公務員は長い間、安定した雇用と公正な労働条件を提供することから、人気のある職業であるとされていました。

実際、民間企業が実施するアンケートにおいて、「親が子供に就かせたい職業」では、毎年1位になっているなど、その人気ぶりには定評があります。

また、景気を問わずに安定しており、不景気でもクビになりにくいとされている公務員は、特に景気下降局面において、多くの人からうらやまがられたものです。

また、仕事についても「国のため」「地方のため」といった高い志で働く事も出来ましたし、福祉を志す者にとっては「一人一人の生活を守るため」という目的で働くことができるなど単に「安定」だけにとどまらない「やりがい」が感じられる職業であるとも評価されています。

なぜ、高まる公務員の転職志向…

しかし、近年では「公務=人気の職業」という図式が、少しずつ崩れ始めて行っている実感があります。

X(旧Twitter)を見ても、多くの公務員がネガティブな情報発信をしていたり、転職活動に励む様子が報告されていたり…。

この様子を見ていると「公務員=人気の職業」とか「親が子供に就かせたい職業No.1」というような話は、にわかには信じられなくなってしまいます。

いったいなぜ、公務員の転職志向は高まってしまっているのでしょうか?理由をいくつか、考察してみることにします。

【理由①】公務員の労働時間が想像より長い

まず、公務員のことをよく調べずに就職した人の多くが

「勤務時間は9時5時で、土日は休み」

というのを想像しており、「プライベートな時間がたっぷりあって、趣味に家庭にと充実した時間を過ごせる」というふうに思っているようです。

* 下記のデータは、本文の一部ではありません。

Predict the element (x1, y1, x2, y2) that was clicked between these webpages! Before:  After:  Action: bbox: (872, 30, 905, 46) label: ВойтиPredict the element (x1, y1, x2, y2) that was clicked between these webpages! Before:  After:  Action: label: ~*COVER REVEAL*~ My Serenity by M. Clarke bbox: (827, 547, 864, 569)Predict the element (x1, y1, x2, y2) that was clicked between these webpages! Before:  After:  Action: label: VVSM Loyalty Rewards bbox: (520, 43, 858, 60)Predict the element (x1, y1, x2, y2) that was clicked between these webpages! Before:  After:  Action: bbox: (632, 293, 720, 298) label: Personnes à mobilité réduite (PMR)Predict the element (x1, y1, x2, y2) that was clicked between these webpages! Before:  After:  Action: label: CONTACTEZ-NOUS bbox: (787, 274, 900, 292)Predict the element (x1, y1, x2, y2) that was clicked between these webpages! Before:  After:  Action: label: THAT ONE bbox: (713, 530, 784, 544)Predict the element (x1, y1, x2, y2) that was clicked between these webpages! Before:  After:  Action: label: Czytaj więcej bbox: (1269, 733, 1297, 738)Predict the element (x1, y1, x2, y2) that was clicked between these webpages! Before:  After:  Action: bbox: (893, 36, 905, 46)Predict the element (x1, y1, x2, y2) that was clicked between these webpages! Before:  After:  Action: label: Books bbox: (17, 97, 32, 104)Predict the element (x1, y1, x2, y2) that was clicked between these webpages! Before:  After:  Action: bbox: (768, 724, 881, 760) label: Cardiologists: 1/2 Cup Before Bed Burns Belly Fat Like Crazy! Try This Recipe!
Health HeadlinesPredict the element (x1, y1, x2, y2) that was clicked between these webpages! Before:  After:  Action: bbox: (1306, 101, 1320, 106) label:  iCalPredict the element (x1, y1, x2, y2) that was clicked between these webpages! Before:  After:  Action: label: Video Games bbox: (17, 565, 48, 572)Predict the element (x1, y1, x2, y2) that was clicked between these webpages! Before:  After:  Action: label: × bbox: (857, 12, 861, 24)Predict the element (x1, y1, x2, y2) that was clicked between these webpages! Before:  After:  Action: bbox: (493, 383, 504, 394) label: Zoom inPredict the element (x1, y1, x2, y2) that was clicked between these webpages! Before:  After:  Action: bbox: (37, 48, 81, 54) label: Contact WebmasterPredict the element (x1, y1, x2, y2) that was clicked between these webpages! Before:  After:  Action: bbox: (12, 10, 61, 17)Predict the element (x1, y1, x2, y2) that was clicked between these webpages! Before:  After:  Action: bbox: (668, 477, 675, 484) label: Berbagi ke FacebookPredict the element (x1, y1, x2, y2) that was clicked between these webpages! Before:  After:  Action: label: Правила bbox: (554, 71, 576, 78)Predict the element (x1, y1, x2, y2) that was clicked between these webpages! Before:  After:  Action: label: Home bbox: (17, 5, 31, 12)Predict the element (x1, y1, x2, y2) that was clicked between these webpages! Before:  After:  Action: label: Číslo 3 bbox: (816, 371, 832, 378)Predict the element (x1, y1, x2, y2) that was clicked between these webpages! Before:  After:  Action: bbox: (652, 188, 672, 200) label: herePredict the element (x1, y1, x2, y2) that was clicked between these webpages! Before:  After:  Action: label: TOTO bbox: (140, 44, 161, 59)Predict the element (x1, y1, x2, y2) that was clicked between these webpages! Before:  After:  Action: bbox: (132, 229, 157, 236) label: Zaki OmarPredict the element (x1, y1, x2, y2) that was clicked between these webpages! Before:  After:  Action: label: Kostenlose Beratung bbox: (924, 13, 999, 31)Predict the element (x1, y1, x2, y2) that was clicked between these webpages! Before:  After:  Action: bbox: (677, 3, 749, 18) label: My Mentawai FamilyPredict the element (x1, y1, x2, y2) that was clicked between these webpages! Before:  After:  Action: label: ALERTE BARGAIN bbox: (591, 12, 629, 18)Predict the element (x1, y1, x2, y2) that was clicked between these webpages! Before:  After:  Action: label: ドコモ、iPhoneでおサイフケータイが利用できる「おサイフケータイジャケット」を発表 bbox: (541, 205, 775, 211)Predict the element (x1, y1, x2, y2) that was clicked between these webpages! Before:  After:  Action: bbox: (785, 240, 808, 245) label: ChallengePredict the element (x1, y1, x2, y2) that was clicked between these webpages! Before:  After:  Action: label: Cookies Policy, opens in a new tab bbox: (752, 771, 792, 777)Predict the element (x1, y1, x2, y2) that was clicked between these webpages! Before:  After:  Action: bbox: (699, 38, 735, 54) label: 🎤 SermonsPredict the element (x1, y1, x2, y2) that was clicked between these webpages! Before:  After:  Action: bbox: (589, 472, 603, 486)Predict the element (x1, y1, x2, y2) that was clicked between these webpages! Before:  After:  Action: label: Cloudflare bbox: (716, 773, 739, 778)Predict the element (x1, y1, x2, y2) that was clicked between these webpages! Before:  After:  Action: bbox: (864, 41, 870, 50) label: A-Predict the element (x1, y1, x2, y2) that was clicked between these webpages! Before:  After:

しかし、実際は、「勤務時間は9時5時で、土日は休み」というふうな労働環境にある職場はごく一部。

例えば地方自治体の場合、財政課や企画課、部局総務課のような、「役所全体を管理する部署になると、帰宅時間が21時~22時は当たり前、ピーク時には午前様や徹夜も当たり前のようにあります。

また、本府庁勤務国家公務員の場合はさらに過酷で、国会対応や政治案件、予算などがかかわる部局にいたりすると、連日のタクシー帰りは当たり前で、ヘタしたら月曜日に出勤した後、金曜日までずっと泊まり込み…みたいな状況も当然のように存在します。

こういった厳しい労働環境に置かれることで、

「思っていたのと違う」

「こんな労働環境では、心身が壊れてしまう…」

となり、違う仕事を探してみたくなってしまうのです。

【理由➁】官僚制組織の中でやりがいが見いだせない

公務員が働く官公庁は、国・地方を問わず、いわゆる「官僚制組織」の体をとっています。

官僚制組織は、組織内で明確な階層が存在し、上位の管理者が指示を下し、下位の職員がそれを実行するという形態が取られます。

例えば、市役所の場合だと、

市長←副市長←部長←課長←係長←一般職員

といった具合のヒエラルキーがあり、このヒエラルキーに沿った指揮命令系統(上司・部下関係)が組まれ、それに基づいて職務が遂行されます。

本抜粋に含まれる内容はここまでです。